Obama administration curbs Arctic offshore drilling
WASHINGTON — The Obama administration’s decision Friday to cancel two auctions of Arctic drilling rights and turn down two companies’ requests for more time to explore the area likely close off new energy development in the region for years to come.
The Interior Department said it would not hold government auctions of drilling rights in the Chukchi and Beaufort seas, previously scheduled for 2016 and 2017. At the same time, it formally rejected bids by Statoil and Shell for more time to search for crude under their existing Arctic leases.
The decisions ensure a long chill on oil development in U.S. Arctic waters and deal another blow to Alaska, which heavily depends on energy revenue and is still reeling from Shell’s September decision to abandon the region after “disappointing” results at a critical exploratory well. Environmentalists celebrated the move as a victory for Arctic waters and the animals that thrive in them.
“In light of Shell’s announcement, the amount of acreage already under lease and current market conditions, it does not make sense to prepare for lease sales in the Arctic in the next year and a half,” Secretary of the Interior Sally Jewell said in a statement.
The Obama administration’s moves were partly pragmatic and partly dictated by federal law.

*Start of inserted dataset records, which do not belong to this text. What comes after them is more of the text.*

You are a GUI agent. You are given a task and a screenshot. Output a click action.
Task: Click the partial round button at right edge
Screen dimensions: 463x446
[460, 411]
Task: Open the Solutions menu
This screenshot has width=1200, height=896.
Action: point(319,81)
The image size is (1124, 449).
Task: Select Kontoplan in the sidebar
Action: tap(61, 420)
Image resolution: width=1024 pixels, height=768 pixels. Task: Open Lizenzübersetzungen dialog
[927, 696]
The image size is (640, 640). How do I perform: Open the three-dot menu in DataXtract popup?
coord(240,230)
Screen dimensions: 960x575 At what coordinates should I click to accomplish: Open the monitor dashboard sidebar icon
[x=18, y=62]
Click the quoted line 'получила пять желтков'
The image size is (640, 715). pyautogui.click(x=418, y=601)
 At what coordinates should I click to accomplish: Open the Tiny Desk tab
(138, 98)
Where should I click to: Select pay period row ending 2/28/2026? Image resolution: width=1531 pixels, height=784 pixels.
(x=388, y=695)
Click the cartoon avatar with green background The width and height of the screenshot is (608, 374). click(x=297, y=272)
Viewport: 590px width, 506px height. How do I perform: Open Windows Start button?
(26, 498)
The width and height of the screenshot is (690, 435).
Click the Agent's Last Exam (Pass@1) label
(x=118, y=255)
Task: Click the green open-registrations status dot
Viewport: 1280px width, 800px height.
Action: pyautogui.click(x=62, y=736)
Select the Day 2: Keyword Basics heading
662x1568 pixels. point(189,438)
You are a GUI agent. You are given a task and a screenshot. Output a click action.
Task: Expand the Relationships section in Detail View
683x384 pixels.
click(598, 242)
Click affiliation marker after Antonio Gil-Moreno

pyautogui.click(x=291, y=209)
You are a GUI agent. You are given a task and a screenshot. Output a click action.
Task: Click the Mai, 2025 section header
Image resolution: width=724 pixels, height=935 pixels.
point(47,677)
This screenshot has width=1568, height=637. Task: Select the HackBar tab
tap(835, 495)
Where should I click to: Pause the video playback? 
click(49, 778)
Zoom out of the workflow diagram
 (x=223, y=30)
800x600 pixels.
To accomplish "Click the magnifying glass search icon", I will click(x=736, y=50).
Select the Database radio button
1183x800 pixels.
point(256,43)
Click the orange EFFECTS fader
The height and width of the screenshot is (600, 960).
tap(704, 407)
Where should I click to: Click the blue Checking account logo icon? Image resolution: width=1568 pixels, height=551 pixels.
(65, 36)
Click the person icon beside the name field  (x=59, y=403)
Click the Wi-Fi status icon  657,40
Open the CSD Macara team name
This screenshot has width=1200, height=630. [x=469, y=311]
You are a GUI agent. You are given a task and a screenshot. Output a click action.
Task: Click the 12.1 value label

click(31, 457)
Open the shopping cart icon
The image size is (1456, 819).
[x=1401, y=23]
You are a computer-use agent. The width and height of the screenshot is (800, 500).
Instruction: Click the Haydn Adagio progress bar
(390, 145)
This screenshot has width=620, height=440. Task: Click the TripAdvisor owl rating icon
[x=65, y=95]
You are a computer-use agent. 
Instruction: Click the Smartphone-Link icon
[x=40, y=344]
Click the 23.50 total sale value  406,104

Industry interest in the planned Chukchi and Beaufort sea lease sales was tepid even before oil prices plummeted and Shell saw disappointing results at a critical exploratory well last month. When the Interior Department asked oil companies to highlight areas of interest for future Arctic sales, only one unidentified company spoke up, nominating part of the Beaufort Sea for possible bidding.
It’s a stark reversal from 2008, when Shell and other companies competed aggressively to win drilling rights at the top of the globe. At the time, the industry viewed the Arctic as a potentially lucrative new frontier, with untapped reserves that could replenish companies’ diminishing portfolios. But a domestic energy renaissance has since put rigs to work around the United States. And the high costs of Arctic energy development — illustrated by Shell’s fruitless $7 billion quest — now deter other oil companies from tackling the area.
“The government’s actions are consistent with the law, good public policy and economic realities,” said Michael LeVine, Pacific senior counsel for the conservation group Oceana. “Especially as Shell has stopped its Arctic Ocean exploration program, there is no good reason to extend existing leases or offer new ones.”